1987 American Book Award Winner A A A This ambitious and enchanting novel is both modern-day epic and a work of great emotional and spiritual death. Bold in its historical scope, rich in colorful settings, and eminently readable, Confessions of Madame Psyche also reaches inward, toward quieter truths. A A A The novel is narrated by Mei0li Murrow, born in San Francisco in 1895, the illegitimate daughter of a charismatic confidence man and the Chinese prostitute he has "rescued" from the streets. After her mother's early death, Mei-li is left to care of her mercenary half-sister Erika. When the young Mei-li, by pure coincidence, predicts the San Francisco earthquake of 1906, Erika contructs her identity as "Madame Psyche"-exploiting Mei'li's exoticism and her clients' yearnings for contact with the dead in a series of ingeniously orchestrated seances that win her renown as a medium in California and then in the death-soaked Europe of the First World War. A A A Ironically, it is when she manages to finally reject the popular "spirituality" that has made her famous that Mei-li experiences a truer spiritual vision: One day, while walking on the beach, she has a revelation of her connection to all of life-"an experience of hidden reality which I have never doubted...and which left me permanently changed by what I then knew and know still and will always know." A A A Mei-li's subsequent journey leads her through the aspirations and disappointments of a utopian commune in the Santa Cruz Mountains in the 1920s; to the poverty of migrant work camps in the Depression-era Salinas Valley; and to the courage of the first strikes on San Jose's cannery row. Finally, when the relentless Erika cheats her out of an inheritance by having her committed to the Napa State Hospital, Mee-li finds her greatest wisdom and peace among the outcasts of the asylum-and there writes her "confessions." A A A Mei'li's story is ensconed in the rich history of Northern California in the first half of the twentieth century, and peopled by comrades of many classes and cultures and lovers both male and female; but her central odyssey remains one of inner discovery. In Confessions of Madame Psyche, Dorothy Bryant has created a character who is so honest in her search for truth, growth, and spiritual understanding that this quest becomes inherent to her survival.
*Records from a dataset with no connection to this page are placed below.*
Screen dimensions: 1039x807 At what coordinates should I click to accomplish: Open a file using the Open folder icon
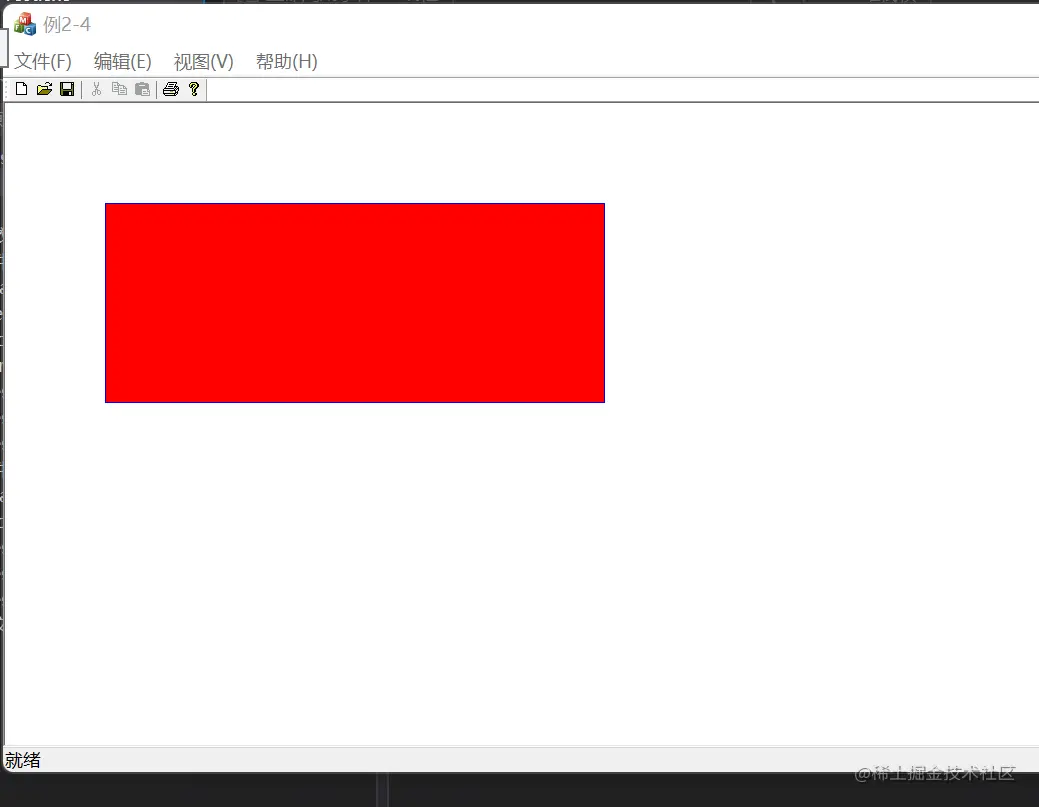pyautogui.click(x=44, y=89)
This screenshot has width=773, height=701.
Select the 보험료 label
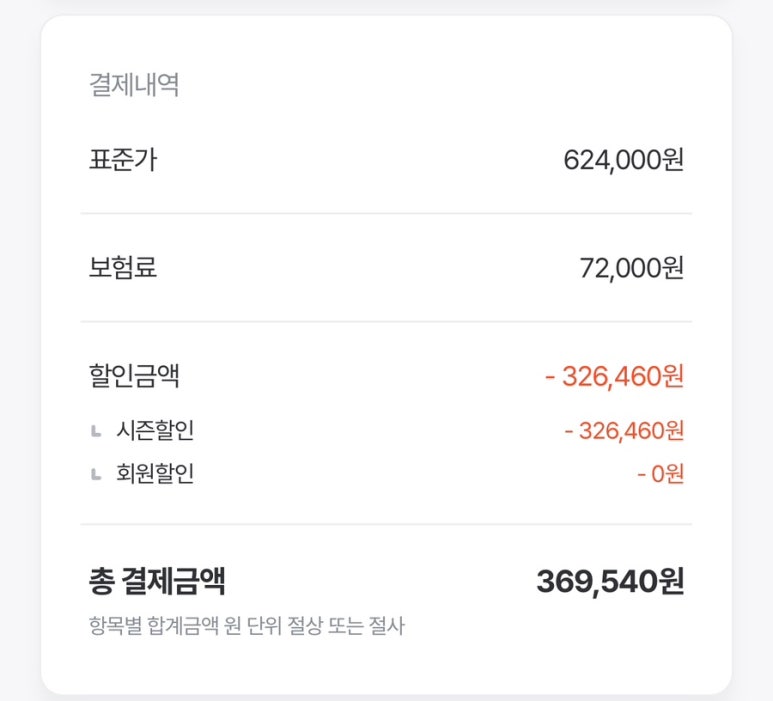123,268
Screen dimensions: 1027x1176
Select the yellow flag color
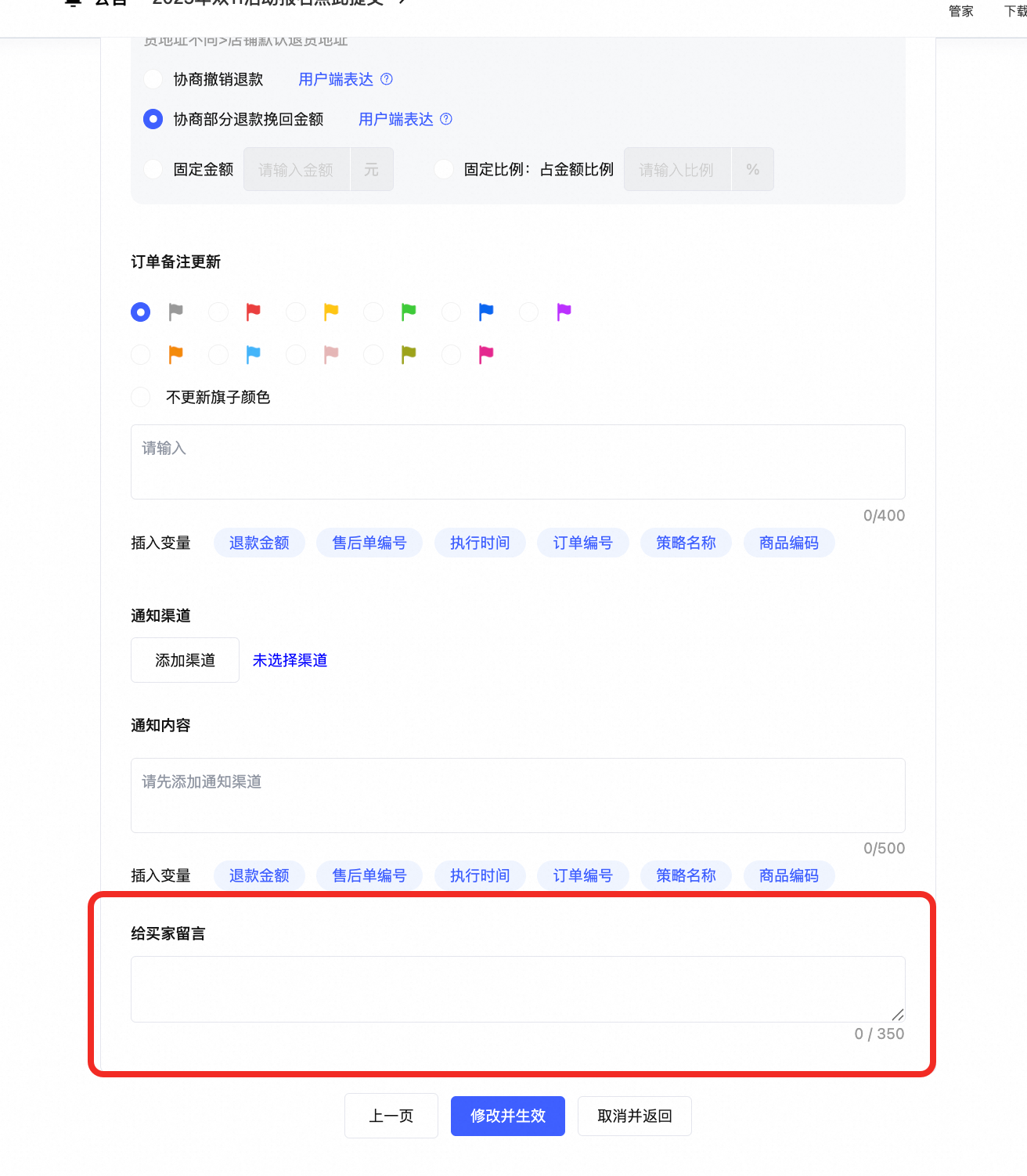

The Whites Are Enemies of Heaven

2020-11-09
The Whites Are Enemies of Heaven
Title The Whites Are Enemies of Heaven PDF eBook
Author Mark W. Driscoll
Publisher Duke University Press
Pages 248
Release 2020-11-09
Genre History
ISBN 1478012749

In The Whites Are Enemies of Heaven Mark W. Driscoll examines nineteenth-century Western imperialism in Asia and the devastating effects of "climate caucasianism"—the white West's pursuit of rapacious extraction at the expense of natural environments and people of color conflated with them. Drawing on an array of primary sources in Chinese, Japanese, and French, Driscoll reframes the Opium Wars as "wars for drugs" and demonstrates that these wars to unleash narco- and human traffickers kickstarted the most important event of the Anthropocene: the military substitution of Qing China's world-leading carbon-neutral economy for an unsustainable Anglo-American capitalism powered by coal. Driscoll also reveals how subaltern actors, including outlaw societies and dispossessed samurai groups, became ecological protectors, defending their locales while driving decolonization in Japan and overthrowing a millennia of dynastic rule in China. Driscoll contends that the methods of these protectors resonate with contemporary Indigenous-led movements for environmental justice.